Editors – Social Rights and the Politics of Obligation in History
Steven L. B. Jensen is a Senior Researcher at The Danish Institute for Human Rights who specializes in the historical evolution of international human rights, human rights diplomacy as well as global health and human rights. Before joining the Danish Institute in 2007, he held positions with the Danish Ministry of Foreign Affairs and with UNAIDS based in Geneva. He holds a PhD in History from the University of Copenhagen and is the author of The Making of International Human Rights.
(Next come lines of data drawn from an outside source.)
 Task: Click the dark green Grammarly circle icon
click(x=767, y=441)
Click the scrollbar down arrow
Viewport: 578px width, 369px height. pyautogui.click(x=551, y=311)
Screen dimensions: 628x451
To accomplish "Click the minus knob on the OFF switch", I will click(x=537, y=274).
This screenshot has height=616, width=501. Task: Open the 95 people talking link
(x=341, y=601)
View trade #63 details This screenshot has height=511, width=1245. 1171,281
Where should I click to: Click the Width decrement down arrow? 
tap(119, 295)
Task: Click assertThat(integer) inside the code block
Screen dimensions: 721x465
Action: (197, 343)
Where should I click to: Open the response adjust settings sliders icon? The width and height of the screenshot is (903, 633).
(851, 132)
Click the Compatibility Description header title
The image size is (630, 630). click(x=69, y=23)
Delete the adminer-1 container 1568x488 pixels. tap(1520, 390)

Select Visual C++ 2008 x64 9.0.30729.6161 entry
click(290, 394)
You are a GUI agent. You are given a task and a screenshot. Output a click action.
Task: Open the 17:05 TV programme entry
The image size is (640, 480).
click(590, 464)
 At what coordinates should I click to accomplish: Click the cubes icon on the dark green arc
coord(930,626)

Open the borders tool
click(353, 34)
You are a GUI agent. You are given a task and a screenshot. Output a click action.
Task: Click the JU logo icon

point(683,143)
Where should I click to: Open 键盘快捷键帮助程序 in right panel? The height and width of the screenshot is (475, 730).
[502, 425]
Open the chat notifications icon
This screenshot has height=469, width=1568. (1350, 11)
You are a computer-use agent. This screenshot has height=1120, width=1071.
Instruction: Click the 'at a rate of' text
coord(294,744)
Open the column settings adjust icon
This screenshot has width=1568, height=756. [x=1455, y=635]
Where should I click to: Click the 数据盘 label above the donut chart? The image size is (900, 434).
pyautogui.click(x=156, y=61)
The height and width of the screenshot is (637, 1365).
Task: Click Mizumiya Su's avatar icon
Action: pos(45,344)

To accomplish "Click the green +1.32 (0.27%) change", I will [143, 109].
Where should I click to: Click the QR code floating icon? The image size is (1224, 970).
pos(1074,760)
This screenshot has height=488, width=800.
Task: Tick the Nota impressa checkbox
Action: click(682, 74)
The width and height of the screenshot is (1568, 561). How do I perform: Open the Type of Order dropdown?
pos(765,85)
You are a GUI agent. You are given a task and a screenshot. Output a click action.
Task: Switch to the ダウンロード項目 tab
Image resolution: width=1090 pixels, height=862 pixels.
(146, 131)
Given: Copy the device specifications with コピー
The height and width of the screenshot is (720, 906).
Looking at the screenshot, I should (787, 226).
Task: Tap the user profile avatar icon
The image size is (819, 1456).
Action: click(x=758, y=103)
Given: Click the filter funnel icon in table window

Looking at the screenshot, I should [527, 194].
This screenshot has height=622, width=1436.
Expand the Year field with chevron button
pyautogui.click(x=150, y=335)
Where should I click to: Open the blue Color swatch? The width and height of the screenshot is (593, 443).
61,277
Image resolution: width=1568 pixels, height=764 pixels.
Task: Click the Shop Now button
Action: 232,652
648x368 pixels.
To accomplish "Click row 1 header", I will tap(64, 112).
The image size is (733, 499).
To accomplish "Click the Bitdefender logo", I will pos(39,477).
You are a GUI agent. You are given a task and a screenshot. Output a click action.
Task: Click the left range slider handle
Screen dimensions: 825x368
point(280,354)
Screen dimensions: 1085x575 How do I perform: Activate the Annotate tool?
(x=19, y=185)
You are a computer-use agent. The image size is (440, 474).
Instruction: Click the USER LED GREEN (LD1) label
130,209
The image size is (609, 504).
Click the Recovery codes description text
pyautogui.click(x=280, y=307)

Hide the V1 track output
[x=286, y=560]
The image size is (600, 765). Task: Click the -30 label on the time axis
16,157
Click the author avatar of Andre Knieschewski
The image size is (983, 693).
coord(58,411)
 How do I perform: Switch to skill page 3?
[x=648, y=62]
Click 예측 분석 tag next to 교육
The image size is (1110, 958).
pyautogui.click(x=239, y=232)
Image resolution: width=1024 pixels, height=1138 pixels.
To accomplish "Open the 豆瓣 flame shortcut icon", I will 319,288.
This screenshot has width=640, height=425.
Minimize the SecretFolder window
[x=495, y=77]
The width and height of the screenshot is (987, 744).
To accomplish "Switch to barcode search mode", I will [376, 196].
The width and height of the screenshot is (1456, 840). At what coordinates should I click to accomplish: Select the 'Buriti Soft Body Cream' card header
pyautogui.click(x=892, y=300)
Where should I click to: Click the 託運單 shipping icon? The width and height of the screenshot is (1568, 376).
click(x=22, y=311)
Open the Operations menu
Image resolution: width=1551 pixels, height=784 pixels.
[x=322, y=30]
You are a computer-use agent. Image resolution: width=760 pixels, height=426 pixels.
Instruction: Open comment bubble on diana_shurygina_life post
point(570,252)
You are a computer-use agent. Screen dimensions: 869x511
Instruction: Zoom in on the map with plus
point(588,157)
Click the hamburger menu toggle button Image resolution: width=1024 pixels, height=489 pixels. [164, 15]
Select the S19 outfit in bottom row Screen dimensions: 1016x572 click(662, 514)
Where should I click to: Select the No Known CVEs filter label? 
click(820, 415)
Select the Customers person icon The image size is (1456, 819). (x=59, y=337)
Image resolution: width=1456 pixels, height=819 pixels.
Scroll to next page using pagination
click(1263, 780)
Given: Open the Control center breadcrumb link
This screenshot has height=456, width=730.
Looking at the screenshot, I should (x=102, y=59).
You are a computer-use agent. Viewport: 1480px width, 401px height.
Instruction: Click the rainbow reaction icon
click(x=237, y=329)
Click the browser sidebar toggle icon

The 1960s, Decolonization and the Reconstruction of Global Values which in 2017 was awarded the prizes both for Best Book on Human Rights and Best Book on International Organisation from the International Studies Association. The book offers a new interpretation of the evolution of international human rights after 1945. Prior to the publication of Social Rights and the Politics of Obligation in History, his most recent publications was a co-edited volume Histories of Global Inequality: New Perspectives (Palgrave Macmillan 2019). He has also published on topics such as HIV/AIDS, the Sustainable Development Goals and on the work of national human rights institutions. He was a Visiting Researcher at Yale Law School in 2011 and at Oxford (History Faculty) in 2016.
Charles Walton is an historian of France and Director of the Early Modern and Eighteenth Century Centre. Before joining the History Department at Warwick, he taught at Yale University, the University of Oklahoma (Norman) and Sciences Po (Paris). His research focuses on Ancien Régime, Enlightenment and Revolutionary France, with emphases on rights, political economy and socio-economic justice. He held a fellowship at the Institut d’Études Avancées (Paris) in Paris for the academic year 2015-16. His 2009 book, Policing Public Opinion in the French Revolution: the Culture of Calumny and the Problem of Free Speech explores the themes of honour, speech, public opinion and political violence, won the Gaddis Smith Prize at Yale. It shows how debates over limits to free expression contributed to political radicalisation before and during the Revolution. He has edited a collection of essays in honour of Robert Darnton on print culture and the Enlightenment, Into Print: Limits and Legacies of the Enlightenment (2011). His most recent book (edited with Steven Jensen) Social Rights and the Politics of Obligation in History (2022) explores the long-neglected history of social rights, debunking the myth that social rights only appeared after World War II as additions to an older rights corpus stretching back to the Enlightenment.